**TRECHO DE ORIGEM:**
+===+
A propósito, desde a instituição do Programa Federativo de Enfrentamento do Coronavírus, o TCE-MS está permanentemente empenhado, nos limites de suas atribuições constitucionais, em assegurar que seus jurisdicionados (Estado e municípios) cumpram o fixado na LC 173/2020. Especialmente em relação ao impedimento de reajustes para os servidores.
Foi o que nos levou a editar, a 25 de maio último, a Recomendação Conjunta TCE-MS/MPMS 1/2021, asseverando a necessidade de rigorosa obediência à contrapartida de estados e municípios fixada no artigo 8º daquela LC, que define o conjunto de vantagens e benefícios – correção de vencimentos à frente – que estão suspensos até 31 de dezembro próximo.
Editada como expressão genuína do espírito republicano que confere aos órgãos de controle externo a responsabilidade de, sempre que possível, prevenir riscos de ilegalidades, a Recomendação foi alvo de críticas corporativas pontuais, e de uma certa 'mídia' incapaz de mensurar o alcance de uma medida que exige sacrifício temporário de alguns segmentos, em benefício do conjunto da sociedade.
+===+
Entradas de dados extraídos:
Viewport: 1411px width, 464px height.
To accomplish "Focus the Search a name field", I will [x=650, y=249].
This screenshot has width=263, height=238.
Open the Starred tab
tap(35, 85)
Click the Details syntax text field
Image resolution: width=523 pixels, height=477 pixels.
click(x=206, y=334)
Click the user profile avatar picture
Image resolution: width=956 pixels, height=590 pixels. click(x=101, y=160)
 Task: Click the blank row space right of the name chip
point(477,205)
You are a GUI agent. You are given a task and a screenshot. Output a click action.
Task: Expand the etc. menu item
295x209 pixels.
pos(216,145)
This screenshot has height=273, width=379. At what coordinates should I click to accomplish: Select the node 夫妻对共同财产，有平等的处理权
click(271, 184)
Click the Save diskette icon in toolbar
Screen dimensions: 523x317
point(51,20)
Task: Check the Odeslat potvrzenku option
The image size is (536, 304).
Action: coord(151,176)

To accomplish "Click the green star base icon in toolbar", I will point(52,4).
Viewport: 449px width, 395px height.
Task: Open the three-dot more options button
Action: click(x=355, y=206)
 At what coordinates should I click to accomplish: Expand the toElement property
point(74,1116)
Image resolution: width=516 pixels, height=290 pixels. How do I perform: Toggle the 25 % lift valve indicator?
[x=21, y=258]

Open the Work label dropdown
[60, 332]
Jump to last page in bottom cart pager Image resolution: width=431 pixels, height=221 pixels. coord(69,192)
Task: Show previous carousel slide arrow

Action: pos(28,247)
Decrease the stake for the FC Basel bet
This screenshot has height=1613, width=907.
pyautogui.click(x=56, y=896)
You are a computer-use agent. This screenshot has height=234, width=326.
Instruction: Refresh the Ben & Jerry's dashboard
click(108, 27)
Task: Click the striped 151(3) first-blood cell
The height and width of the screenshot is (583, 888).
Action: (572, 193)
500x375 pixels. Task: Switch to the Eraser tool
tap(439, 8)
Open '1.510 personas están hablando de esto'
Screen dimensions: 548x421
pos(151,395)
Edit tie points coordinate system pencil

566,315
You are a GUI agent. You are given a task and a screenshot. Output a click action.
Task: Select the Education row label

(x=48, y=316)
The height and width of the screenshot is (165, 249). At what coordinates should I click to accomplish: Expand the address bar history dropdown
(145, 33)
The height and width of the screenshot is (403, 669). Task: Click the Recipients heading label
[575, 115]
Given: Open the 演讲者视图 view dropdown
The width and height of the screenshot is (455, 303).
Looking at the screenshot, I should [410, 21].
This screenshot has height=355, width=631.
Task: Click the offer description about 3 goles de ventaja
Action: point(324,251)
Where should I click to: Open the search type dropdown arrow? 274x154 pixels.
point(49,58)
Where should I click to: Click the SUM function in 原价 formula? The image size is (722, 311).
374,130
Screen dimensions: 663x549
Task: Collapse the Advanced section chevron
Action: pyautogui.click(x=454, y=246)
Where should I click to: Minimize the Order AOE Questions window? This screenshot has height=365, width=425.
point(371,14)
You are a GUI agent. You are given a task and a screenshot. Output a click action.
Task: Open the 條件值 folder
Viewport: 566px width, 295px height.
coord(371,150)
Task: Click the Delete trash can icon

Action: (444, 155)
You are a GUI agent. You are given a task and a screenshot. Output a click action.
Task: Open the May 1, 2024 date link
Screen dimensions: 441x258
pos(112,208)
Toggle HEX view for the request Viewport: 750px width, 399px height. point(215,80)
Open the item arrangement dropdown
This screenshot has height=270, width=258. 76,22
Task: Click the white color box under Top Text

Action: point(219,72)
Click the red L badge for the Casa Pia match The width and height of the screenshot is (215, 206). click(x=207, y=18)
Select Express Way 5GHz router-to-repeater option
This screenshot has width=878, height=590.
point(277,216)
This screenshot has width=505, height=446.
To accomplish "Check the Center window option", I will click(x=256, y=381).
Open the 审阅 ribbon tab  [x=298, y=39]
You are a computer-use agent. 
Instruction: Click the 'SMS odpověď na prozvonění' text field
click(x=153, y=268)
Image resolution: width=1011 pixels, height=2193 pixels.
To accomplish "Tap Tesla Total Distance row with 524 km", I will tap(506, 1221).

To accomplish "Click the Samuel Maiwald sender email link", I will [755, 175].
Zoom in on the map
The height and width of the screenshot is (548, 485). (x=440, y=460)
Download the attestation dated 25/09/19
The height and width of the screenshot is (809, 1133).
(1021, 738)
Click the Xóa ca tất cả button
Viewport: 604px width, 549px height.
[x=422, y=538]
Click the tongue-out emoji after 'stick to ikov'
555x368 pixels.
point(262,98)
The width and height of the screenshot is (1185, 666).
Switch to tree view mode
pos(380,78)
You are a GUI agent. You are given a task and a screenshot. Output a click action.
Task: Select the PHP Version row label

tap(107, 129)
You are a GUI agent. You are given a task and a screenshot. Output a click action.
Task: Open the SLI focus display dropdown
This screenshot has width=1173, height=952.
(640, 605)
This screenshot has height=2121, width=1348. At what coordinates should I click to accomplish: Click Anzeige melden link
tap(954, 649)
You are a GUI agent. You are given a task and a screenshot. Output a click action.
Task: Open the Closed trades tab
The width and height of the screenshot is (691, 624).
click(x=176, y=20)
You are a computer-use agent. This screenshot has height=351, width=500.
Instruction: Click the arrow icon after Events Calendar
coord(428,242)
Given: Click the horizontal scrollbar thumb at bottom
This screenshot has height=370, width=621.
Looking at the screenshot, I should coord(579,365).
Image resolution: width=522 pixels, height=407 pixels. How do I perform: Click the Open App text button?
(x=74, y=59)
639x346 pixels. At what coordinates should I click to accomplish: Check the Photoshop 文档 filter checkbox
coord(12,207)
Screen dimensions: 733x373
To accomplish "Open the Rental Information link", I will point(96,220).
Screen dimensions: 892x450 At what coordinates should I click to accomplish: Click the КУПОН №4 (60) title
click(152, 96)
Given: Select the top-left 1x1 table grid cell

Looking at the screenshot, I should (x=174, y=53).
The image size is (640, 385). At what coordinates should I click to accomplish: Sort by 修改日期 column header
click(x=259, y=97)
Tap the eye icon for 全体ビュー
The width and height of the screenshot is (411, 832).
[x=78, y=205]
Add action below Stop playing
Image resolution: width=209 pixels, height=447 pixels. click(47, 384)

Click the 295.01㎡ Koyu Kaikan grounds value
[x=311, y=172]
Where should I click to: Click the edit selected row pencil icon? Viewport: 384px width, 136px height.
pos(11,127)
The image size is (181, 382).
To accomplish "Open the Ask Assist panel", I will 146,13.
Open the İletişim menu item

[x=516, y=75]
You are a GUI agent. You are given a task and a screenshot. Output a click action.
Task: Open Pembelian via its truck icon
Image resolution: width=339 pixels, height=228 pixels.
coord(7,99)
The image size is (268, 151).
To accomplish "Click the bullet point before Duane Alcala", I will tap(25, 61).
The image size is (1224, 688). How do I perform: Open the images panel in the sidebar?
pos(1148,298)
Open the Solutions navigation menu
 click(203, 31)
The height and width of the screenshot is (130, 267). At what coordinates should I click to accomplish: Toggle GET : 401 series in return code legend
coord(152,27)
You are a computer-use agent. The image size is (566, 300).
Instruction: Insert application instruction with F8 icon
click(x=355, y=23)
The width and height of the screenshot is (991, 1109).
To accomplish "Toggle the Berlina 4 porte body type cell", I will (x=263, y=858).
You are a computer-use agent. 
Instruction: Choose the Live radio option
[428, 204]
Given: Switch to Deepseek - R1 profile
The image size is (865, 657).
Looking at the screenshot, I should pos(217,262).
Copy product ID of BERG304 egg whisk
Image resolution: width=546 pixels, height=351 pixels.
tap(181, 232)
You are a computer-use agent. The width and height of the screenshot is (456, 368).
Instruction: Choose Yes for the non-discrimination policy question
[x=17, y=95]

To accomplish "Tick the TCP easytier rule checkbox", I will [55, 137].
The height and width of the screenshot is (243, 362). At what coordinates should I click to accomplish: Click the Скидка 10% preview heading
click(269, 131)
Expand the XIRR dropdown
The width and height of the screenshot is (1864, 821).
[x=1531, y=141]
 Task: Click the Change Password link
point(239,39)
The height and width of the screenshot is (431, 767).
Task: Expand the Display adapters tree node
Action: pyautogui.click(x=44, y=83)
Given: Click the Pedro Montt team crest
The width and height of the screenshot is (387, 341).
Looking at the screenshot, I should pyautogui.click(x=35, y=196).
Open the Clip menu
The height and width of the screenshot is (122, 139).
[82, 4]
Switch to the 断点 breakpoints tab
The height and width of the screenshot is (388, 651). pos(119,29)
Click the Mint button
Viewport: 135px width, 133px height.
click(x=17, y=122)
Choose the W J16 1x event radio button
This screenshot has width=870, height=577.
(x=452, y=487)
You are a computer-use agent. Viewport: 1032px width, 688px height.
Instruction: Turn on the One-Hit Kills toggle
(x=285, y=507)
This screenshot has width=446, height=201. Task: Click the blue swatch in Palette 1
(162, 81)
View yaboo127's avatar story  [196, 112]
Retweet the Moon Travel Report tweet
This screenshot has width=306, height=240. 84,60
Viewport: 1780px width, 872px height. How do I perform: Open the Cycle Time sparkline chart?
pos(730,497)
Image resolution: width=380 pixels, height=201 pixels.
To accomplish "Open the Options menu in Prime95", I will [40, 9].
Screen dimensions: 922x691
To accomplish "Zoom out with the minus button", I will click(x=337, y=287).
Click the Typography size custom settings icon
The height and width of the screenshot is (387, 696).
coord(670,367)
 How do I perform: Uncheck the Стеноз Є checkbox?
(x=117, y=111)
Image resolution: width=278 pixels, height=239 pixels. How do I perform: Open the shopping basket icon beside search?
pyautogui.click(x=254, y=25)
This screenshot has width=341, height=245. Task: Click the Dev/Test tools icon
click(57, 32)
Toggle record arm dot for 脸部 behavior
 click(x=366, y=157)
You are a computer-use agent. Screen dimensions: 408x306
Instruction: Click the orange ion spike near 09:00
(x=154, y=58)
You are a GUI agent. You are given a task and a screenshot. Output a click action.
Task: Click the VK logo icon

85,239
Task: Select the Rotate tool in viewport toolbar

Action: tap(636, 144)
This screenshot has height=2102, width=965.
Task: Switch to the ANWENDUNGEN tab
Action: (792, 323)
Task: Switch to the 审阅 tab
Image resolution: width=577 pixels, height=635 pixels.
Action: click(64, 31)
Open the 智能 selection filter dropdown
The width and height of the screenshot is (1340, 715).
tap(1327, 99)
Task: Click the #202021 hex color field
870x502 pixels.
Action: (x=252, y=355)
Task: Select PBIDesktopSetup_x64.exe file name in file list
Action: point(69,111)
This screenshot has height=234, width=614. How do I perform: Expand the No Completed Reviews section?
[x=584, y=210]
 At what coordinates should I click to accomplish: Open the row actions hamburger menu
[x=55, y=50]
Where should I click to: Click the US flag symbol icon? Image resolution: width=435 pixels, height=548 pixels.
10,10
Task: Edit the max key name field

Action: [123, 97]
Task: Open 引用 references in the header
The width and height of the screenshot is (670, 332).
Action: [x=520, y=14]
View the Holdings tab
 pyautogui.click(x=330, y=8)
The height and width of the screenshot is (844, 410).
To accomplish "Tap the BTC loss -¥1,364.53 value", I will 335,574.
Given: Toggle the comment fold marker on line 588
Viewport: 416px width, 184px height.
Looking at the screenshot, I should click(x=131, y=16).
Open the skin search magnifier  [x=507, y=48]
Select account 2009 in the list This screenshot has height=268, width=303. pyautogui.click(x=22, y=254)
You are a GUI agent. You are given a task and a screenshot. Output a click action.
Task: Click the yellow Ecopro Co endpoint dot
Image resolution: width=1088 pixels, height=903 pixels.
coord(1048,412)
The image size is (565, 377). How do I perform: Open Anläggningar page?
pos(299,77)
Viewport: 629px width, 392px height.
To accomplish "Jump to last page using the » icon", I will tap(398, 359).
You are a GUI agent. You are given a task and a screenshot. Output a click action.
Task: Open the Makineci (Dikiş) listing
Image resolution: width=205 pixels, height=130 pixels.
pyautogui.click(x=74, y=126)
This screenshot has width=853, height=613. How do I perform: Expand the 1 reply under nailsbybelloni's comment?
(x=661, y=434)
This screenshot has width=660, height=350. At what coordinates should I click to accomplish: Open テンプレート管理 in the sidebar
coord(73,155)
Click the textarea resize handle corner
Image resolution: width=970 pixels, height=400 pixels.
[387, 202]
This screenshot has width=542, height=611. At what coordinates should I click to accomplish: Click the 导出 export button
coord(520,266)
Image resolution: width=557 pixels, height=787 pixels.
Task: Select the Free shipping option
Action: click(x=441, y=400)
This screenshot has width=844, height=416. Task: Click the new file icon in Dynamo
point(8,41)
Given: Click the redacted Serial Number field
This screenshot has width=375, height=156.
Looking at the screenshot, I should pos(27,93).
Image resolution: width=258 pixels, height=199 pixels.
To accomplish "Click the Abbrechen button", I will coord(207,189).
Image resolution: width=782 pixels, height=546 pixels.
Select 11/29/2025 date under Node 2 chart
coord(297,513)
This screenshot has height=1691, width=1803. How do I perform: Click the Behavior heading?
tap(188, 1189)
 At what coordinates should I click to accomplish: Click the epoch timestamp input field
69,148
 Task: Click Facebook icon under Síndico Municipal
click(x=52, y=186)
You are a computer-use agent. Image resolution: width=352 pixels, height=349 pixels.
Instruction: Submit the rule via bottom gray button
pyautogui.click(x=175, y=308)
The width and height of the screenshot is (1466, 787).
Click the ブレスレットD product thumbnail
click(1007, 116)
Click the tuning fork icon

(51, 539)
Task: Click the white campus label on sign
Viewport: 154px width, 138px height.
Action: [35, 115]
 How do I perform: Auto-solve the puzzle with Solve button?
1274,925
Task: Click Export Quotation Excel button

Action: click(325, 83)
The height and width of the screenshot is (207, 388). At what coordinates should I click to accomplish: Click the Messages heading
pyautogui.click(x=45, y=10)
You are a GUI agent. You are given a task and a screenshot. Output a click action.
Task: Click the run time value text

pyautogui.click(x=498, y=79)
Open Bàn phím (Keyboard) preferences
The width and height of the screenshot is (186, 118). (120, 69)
+===+
**EXPLORE O MATERIAL:**
1: Reescreva o trecho do texto sobre a LC 173/2020 entre "Foi o que nos" e "conjunto da sociedade.", inclusive, trocando "Recomendação" por "Orientação".
2: Dê seguimento ao texto sobre a LC 173/2020 a partir da última frase.

**RESPOSTAS POR TAREFA:**
1:
Foi o que nos levou a editar, a 25 de maio último, a Orientação Conjunta TCE-MS/MPMS 1/2021, asseverando a necessidade de rigorosa obediência à contrapartida de estados e municípios fixada no artigo 8º daquela LC, que define o conjunto de vantagens e benefícios – correção de vencimentos à frente – que estão suspensos até 31 de dezembro próximo.
Editada como expressão genuína do espírito republicano que confere aos órgãos de controle externo a responsabilidade de, sempre que possível, prevenir riscos de ilegalidades, a Orientação foi alvo de críticas corporativas pontuais, e de uma certa 'mídia' incapaz de mensurar o alcance de uma medida que exige sacrifício temporário de alguns segmentos, em benefício do conjunto da sociedade.

2:
À época da Recomendação, há meses o plenário do STF havia reafirmado a constitucionalidade da LC 173, e o Tribunal de Justiça de Mato Grosso do Sul (TJMS) suspendera, com efeitos retroativos, duas leis municipais que concederam reajustes em afronta ao Programa de Enfrentamento ao Coronavírus. Ou seja, o TCE-MS e o MPMS tão somente cumpriam seu dever constitucional e, mais ainda, sua responsabilidade social e moral, de advertir os entes jurisdicionados para a gravidade de transgressões a um diploma legal e legítimo.
Agora, a decisão do ministro Alexandre de Moraes que cassou reajustes de remuneração, autorizados por nosso congênere paranaense em processos de consulta, reforça não só a propriedade e a tempestividade daquela nossa Recomendação, mas, sobretudo, o seu salutar caráter preventivo.
Com aquele expediente institucional de cunho orientativo, TCE-MS e MPMS contemplaram reforçar junto aos gestores jurisdicionados a segurança jurídica que lhes assegura a LC 137, para não conceder qualquer reajuste de remuneração até o final deste exercício. Mas também buscaram, com o alerta, deixar patente que municípios que afrontaram aquele diploma legal deveriam suspender imediatamente as correções concedidas.
Foi o que fez o município de Naviraí, cuja prefeita, Rhaiza Matos, prestou reverência institucional ao TCE-MS ao apresentar pessoalmente à direção da Corte a proposição enviada à Câmara Municipal para revogar a reposição concedida ilegalmente.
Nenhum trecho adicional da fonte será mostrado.